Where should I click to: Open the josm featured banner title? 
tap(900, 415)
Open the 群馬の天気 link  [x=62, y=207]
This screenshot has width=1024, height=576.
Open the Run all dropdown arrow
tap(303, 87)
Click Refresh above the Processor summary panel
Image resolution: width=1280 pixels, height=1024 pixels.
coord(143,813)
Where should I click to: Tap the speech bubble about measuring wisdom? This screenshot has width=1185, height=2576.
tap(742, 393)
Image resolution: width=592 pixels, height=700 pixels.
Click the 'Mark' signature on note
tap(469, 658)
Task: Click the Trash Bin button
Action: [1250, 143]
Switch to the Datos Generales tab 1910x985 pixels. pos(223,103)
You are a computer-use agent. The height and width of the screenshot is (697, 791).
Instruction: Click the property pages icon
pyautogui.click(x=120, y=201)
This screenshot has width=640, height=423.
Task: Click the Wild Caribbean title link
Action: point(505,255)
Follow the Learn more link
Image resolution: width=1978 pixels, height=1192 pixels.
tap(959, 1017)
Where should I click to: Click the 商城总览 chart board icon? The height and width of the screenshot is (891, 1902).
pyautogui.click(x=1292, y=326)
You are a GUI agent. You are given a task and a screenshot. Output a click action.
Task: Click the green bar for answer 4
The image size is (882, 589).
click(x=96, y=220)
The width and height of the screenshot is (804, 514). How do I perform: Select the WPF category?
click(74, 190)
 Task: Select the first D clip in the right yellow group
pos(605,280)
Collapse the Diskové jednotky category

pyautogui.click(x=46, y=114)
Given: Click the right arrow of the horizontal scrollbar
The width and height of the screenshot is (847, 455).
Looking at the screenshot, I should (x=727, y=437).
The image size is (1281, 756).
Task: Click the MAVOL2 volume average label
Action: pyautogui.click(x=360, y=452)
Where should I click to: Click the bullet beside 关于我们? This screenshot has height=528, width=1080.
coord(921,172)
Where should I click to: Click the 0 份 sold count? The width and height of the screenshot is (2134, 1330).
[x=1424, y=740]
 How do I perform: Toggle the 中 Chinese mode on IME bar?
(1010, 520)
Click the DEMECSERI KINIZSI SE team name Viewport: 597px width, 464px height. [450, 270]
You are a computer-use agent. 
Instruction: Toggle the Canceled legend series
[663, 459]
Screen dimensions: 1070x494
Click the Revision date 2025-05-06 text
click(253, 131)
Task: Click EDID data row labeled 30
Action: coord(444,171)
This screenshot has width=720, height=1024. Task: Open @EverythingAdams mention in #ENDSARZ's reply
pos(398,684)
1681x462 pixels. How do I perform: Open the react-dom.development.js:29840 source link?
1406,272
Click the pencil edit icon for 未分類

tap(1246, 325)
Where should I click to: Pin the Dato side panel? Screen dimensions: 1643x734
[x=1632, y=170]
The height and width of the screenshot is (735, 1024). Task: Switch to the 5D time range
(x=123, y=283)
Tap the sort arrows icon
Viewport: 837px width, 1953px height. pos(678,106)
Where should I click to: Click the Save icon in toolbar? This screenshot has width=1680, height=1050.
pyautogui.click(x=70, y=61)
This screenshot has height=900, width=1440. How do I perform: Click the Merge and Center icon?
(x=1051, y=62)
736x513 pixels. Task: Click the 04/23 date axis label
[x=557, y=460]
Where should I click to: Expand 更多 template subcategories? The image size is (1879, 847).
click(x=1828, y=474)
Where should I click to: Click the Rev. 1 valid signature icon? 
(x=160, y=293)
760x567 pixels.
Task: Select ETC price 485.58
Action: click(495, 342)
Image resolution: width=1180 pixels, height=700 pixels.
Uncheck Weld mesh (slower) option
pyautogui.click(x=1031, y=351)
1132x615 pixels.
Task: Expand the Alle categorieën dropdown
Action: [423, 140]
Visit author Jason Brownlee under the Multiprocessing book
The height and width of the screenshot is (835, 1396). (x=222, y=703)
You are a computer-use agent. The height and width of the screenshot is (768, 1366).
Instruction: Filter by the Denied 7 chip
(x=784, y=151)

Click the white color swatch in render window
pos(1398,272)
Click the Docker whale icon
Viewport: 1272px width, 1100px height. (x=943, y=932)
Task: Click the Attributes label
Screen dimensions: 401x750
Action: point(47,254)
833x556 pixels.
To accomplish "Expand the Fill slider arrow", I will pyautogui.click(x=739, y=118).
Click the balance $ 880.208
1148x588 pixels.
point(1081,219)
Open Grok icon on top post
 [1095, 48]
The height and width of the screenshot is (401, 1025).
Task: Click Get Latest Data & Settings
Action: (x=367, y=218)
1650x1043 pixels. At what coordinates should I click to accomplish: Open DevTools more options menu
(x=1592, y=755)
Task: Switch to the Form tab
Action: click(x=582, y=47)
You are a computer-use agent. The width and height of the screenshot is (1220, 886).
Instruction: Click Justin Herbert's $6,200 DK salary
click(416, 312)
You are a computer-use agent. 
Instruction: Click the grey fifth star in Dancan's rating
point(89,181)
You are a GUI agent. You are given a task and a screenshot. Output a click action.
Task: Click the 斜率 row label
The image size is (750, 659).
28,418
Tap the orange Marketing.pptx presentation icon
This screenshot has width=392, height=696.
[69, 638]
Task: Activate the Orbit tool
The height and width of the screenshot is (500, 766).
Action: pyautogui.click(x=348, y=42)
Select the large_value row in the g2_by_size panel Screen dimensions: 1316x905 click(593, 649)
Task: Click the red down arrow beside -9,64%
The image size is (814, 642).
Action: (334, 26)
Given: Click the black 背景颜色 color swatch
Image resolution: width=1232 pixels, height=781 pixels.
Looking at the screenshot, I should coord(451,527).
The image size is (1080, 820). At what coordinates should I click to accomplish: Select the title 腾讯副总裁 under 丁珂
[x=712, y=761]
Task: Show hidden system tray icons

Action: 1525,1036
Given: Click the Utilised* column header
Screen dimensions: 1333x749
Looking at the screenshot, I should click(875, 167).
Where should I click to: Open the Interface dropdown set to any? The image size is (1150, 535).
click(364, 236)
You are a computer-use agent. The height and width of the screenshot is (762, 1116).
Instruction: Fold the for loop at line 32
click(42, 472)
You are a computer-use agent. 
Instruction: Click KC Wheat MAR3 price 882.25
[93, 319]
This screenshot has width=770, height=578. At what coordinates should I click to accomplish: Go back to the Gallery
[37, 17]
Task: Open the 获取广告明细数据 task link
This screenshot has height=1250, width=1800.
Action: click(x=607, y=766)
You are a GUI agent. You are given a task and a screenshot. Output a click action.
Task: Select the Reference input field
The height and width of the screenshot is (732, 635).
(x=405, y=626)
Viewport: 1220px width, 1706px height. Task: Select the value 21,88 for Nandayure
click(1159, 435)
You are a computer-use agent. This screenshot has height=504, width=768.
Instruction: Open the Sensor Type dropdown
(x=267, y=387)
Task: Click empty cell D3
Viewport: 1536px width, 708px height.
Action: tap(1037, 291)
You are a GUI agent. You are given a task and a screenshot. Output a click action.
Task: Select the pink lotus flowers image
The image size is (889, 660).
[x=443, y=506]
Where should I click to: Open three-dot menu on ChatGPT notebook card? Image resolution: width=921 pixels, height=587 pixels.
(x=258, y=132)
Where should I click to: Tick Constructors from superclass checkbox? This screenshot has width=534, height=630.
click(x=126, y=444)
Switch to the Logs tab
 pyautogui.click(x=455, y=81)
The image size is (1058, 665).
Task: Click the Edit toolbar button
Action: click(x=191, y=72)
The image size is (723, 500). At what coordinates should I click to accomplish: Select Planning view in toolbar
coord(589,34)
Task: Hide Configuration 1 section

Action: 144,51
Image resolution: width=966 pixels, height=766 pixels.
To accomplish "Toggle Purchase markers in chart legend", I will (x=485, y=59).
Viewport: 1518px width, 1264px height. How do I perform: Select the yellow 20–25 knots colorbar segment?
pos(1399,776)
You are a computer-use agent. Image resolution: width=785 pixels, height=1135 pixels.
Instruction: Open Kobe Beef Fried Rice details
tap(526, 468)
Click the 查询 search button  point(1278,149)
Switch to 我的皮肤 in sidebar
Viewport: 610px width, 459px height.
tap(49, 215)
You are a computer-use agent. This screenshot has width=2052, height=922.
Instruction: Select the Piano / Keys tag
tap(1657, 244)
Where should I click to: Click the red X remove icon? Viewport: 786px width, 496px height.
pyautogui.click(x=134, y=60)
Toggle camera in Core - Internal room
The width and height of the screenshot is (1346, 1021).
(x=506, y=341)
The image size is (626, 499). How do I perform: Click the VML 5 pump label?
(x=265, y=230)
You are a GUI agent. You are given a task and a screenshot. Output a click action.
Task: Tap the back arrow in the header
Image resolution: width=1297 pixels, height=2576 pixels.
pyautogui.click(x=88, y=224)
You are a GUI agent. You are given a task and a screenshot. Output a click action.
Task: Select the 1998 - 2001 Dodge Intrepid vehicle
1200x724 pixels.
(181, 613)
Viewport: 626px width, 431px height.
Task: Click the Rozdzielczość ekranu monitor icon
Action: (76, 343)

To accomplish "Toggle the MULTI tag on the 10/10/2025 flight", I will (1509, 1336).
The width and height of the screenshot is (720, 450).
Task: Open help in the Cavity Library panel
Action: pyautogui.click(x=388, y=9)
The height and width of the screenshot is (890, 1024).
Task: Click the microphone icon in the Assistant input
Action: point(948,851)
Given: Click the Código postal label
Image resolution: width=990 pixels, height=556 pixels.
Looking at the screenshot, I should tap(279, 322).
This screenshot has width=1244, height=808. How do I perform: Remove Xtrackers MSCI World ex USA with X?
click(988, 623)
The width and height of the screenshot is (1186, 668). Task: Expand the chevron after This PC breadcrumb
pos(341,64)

=== EXERCISE REQUIREMENTS ===
Above this instruction are the records; retype exactly the lines from the one containing "Task: Select the pink lotus flowers image" up to and including the one containing "You are a computer-use agent. Image".

=== RESPONSE AREA ===
Task: Select the pink lotus flowers image
The image size is (889, 660).
[x=443, y=506]
Where should I click to: Open three-dot menu on ChatGPT notebook card? Image resolution: width=921 pixels, height=587 pixels.
(x=258, y=132)
Where should I click to: Tick Constructors from superclass checkbox? This screenshot has width=534, height=630.
click(x=126, y=444)
Switch to the Logs tab
 pyautogui.click(x=455, y=81)
The image size is (1058, 665).
Task: Click the Edit toolbar button
Action: click(x=191, y=72)
The image size is (723, 500). At what coordinates should I click to accomplish: Select Planning view in toolbar
coord(589,34)
Task: Hide Configuration 1 section

Action: 144,51
Image resolution: width=966 pixels, height=766 pixels.
To accomplish "Toggle Purchase markers in chart legend", I will (x=485, y=59).
Viewport: 1518px width, 1264px height. How do I perform: Select the yellow 20–25 knots colorbar segment?
pos(1399,776)
You are a computer-use agent. Image resolution: width=785 pixels, height=1135 pixels.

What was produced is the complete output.